Yes more youths tried e-cigs in the past year, but were they doing it to quit smoking or to start? Vaping opponents say the latter, and as proof they triumphantly offer... the hypothesis they set out to prove. With statistics from other sources showing a reduction in youth smoking for the same period, that's a bold, not to say foolhardy, jump, acceptable only because of the extreme self-perceived righteousness of their cause.
Yes e-cig ads are slick and rely on celebrity images popular in a pervasively youth-oriented culture. Does that make the product an evil because deceptive advertising of combustible cigarettes was evil? Is slick advertising alone enough to damn a product? Vaping opponents think so, and as proof they triumphantly offer... their disgust with the image of someone who looks like he's smoking a cigarette.
Yes candy flavors are all the rage. Does that imply that under-18s are intentionally targeted? Vaping opponents think so. And as proof they triumphantly offer... their conjecture that it is so.
Part of the problem is that important distinctions are getting blurred. One of the most important is the distinction between the e-cigs being marketed by independent companies who have never sold poisonous cigarettes and those marketed by the new bullies on the block, Big Tobacco companies. When US senators ripped into e-cig execs last week they were talking to a couple of founders of independent e-cig companies, one of whom (Craig Weiss of NJOY) remains independent, the other of whom (Jason Healy of Blu) is now owned by a Big Tobacco company (Lorillard). Another executive voice that chimed in, although not present at the Senate grilling, was the head of an independent company who came to it from a long career with Big Tobacco (Miguel Martin of Logic, formerly of Altria).

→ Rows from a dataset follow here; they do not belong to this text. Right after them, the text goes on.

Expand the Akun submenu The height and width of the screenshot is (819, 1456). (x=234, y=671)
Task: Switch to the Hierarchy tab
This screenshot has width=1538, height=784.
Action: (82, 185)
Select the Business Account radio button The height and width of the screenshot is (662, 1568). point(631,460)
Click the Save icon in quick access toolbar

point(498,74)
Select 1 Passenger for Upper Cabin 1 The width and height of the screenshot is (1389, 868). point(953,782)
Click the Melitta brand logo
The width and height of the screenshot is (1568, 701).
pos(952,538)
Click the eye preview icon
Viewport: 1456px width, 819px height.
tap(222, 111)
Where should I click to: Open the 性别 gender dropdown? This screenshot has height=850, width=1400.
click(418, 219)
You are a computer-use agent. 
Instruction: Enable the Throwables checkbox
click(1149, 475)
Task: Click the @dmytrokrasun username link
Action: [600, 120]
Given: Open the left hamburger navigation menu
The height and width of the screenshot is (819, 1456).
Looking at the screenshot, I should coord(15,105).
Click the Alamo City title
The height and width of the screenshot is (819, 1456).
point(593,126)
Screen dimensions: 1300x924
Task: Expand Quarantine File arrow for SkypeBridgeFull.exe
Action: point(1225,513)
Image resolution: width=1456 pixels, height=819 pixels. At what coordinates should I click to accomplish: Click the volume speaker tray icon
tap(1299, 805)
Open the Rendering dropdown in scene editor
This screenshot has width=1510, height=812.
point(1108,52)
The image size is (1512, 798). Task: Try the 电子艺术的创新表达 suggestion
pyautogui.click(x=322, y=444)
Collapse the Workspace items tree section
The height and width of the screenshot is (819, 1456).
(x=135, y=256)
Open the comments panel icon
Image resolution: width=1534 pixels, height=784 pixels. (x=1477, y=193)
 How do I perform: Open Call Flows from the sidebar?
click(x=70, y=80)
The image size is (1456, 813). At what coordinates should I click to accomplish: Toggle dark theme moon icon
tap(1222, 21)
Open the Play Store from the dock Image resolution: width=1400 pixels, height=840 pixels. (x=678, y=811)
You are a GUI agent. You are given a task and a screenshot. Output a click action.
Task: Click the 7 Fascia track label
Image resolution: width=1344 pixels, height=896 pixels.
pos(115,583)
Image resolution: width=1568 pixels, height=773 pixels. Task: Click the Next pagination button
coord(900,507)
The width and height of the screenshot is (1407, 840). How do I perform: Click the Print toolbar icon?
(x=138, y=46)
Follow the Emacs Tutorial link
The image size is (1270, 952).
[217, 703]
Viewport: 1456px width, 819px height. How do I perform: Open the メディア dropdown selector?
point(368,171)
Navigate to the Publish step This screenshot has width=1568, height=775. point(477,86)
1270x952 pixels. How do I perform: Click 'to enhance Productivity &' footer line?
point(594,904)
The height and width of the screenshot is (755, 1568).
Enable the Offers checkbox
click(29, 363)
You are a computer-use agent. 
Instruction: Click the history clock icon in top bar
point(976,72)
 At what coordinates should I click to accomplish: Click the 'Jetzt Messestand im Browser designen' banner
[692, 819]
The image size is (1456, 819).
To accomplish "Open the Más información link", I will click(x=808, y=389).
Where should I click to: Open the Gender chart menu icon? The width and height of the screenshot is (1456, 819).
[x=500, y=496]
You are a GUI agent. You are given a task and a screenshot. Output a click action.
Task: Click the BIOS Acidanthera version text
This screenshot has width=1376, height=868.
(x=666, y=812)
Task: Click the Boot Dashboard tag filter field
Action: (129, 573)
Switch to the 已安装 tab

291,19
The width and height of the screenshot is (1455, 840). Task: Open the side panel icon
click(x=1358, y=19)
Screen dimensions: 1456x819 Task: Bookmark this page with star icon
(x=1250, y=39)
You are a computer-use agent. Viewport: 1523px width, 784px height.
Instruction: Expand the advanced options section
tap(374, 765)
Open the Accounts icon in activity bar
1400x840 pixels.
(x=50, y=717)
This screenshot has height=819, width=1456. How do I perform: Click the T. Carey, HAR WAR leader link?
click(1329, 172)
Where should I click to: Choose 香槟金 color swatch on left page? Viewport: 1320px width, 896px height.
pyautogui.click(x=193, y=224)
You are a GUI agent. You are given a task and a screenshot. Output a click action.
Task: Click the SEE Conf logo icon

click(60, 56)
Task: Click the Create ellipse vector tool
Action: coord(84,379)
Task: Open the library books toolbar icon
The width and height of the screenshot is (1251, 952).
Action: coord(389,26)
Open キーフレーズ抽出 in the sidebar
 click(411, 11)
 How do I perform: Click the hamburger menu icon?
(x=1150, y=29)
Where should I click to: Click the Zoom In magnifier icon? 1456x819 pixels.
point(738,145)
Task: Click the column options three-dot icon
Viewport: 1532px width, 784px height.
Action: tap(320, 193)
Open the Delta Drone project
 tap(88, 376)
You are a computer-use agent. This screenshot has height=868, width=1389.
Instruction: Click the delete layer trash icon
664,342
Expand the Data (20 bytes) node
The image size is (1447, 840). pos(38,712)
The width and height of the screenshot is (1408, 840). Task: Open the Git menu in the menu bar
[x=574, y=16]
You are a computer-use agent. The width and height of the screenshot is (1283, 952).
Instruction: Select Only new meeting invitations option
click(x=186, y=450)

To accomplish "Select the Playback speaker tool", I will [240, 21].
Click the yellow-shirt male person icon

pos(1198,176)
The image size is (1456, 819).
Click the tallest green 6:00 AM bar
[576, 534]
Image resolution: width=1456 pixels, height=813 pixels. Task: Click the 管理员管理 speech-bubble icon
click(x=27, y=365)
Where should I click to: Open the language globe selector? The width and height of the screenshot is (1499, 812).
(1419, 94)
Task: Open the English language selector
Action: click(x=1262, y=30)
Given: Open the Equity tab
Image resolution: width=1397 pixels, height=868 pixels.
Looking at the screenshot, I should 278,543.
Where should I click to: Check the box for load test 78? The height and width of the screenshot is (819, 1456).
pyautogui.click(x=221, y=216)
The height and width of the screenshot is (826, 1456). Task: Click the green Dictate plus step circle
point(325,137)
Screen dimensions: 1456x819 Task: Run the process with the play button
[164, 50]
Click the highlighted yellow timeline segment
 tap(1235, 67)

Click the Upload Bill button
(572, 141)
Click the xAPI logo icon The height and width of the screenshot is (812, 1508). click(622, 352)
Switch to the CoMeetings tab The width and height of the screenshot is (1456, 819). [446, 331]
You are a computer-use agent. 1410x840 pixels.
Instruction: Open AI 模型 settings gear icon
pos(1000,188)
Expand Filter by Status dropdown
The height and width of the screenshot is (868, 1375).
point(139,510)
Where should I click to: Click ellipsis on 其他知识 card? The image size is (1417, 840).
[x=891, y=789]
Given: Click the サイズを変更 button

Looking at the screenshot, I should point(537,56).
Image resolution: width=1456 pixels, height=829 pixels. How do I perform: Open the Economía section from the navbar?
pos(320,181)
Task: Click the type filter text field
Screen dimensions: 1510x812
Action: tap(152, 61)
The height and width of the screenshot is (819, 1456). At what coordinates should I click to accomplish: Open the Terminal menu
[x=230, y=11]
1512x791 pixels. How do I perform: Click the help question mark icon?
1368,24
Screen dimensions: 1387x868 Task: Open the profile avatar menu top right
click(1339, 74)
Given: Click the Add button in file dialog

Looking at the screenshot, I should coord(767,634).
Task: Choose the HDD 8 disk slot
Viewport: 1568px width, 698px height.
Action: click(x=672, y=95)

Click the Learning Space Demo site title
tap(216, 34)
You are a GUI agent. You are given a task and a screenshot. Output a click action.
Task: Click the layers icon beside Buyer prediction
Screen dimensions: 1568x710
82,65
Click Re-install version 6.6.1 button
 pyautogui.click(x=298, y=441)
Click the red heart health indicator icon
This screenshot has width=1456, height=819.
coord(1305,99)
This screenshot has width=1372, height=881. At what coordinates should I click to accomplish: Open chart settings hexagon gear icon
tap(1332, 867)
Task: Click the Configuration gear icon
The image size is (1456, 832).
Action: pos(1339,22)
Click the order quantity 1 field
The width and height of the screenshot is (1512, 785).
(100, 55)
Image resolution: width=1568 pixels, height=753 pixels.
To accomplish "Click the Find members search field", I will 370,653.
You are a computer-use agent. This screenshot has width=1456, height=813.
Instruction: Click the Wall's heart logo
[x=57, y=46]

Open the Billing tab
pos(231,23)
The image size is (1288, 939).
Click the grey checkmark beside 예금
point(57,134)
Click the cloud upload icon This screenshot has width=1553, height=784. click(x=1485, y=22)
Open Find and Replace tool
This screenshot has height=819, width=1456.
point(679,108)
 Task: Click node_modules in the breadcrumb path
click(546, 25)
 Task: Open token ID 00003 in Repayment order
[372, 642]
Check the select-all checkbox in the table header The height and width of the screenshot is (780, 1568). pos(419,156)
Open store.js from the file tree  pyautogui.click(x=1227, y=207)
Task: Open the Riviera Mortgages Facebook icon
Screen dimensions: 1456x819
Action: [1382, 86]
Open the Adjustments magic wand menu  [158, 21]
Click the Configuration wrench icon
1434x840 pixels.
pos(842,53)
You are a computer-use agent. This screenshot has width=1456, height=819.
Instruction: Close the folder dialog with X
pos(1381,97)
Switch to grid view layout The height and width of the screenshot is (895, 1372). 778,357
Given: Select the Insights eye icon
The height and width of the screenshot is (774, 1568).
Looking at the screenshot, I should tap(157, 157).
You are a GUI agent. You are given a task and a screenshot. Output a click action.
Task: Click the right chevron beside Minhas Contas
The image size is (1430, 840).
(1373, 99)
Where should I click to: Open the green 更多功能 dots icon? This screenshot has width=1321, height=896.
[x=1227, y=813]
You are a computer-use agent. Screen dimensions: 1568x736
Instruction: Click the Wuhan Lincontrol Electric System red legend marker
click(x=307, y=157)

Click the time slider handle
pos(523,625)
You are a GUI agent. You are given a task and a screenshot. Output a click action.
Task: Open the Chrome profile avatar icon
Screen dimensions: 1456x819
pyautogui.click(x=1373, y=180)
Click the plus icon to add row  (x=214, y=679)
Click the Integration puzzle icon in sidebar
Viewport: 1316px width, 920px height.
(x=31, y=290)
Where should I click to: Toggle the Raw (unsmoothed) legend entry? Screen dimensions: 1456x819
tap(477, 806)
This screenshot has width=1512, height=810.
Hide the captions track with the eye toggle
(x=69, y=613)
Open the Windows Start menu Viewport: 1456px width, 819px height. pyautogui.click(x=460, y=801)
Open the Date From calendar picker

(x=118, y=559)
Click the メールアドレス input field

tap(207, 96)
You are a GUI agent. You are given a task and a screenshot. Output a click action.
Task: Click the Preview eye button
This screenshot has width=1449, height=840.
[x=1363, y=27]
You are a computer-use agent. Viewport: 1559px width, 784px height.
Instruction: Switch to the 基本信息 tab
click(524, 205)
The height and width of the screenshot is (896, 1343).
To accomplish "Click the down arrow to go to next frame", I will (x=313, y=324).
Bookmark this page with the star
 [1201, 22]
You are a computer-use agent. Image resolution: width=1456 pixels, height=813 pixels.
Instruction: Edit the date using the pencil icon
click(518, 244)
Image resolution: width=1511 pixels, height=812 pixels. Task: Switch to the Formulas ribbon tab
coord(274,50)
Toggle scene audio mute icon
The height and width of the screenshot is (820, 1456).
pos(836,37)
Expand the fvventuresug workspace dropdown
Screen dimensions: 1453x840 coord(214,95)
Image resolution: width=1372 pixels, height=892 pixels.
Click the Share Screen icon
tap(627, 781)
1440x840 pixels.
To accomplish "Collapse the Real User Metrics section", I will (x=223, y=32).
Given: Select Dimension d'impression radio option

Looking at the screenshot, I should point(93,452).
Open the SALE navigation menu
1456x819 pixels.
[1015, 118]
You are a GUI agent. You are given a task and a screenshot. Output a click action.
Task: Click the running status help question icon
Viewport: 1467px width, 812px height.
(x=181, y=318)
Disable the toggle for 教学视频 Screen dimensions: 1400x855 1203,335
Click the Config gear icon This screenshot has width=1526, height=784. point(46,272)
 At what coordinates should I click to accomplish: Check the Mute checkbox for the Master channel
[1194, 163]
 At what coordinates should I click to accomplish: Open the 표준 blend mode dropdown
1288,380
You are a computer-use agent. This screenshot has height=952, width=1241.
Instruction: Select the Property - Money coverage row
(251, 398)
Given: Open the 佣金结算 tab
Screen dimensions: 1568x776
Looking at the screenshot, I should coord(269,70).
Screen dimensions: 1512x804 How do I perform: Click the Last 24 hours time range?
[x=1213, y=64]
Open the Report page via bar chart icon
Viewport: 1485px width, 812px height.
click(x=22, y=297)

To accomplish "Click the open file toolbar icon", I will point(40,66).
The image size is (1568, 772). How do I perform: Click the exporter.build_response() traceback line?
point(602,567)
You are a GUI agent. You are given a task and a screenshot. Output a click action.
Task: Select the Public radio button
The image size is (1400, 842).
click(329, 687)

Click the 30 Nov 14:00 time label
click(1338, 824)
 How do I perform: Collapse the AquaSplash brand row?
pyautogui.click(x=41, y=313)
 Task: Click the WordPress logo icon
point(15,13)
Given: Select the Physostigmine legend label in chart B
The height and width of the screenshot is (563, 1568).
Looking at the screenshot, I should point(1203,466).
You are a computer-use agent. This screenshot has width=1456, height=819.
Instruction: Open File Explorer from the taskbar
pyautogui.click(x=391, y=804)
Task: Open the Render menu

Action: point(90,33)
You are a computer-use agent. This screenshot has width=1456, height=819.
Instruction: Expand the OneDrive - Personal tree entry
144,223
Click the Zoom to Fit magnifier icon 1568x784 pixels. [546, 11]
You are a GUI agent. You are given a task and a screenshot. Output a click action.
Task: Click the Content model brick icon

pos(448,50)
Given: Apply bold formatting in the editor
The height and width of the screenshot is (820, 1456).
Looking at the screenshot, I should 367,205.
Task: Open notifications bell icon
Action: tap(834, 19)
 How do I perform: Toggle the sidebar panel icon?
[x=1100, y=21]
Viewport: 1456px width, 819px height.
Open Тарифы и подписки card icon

Not only are career trajectories a tangled skein, so are motivations. There are knowledgeable voices in the vaping community that think Martin's offer to curtail flavors at Logic is a sly ruse calculated to grab a bigger market share by making a seemingly praiseworthy end run around less affluent competitors.
The language of the Time Magazine article on the Senate grilling of Weiss and Healy is tinged with hostility. The article says "they slouched in their chairs" for "they sat", "they were skewered" for "they were subjected to hostile questions", and introduces the aforementioned half-syllogisms with " had the facts on their side." Sometimes it is difficult to distinguish the senators' angry voices from the journalist's.
The article does finally concede that the e-cig CEOs "aren’t wrong that electronic cigarettes hold promise to improve the nation’s well-being if they can get America’s smokers off of combustible cigarettes–a view held by many in public health." Then we have the obligatory nod to the idea that smoking-cessation efficacy of e-cigs is an unknown – an idea increasingly proven incorrect what with some of the studies coming to light in the past few months, but nonetheless still de rigeur in such articles – and the paragraph concludes with a moderate voice from, of all people, Mitch Zeller of the FDA, who vows that his agency will keep "an open mind".
If nothing else, these mud-slinging free-for-alls underscore the need to establish effective controls on the sales ban to under 18s. It is time to move beyond "Leave this site if you are under 18." Sale to minors can be prevented, and it must be if the vaping industry, and the vaping community is to continue to thrive. And effective childproofing of e-liquid containers is another must, in order to polish the good name of vaping. Such measures, along with increasing publicity for the growing body of scientific literature showing e-cig success in smoking cessation, will secure a future of declining cigarette use and rising e-cig use.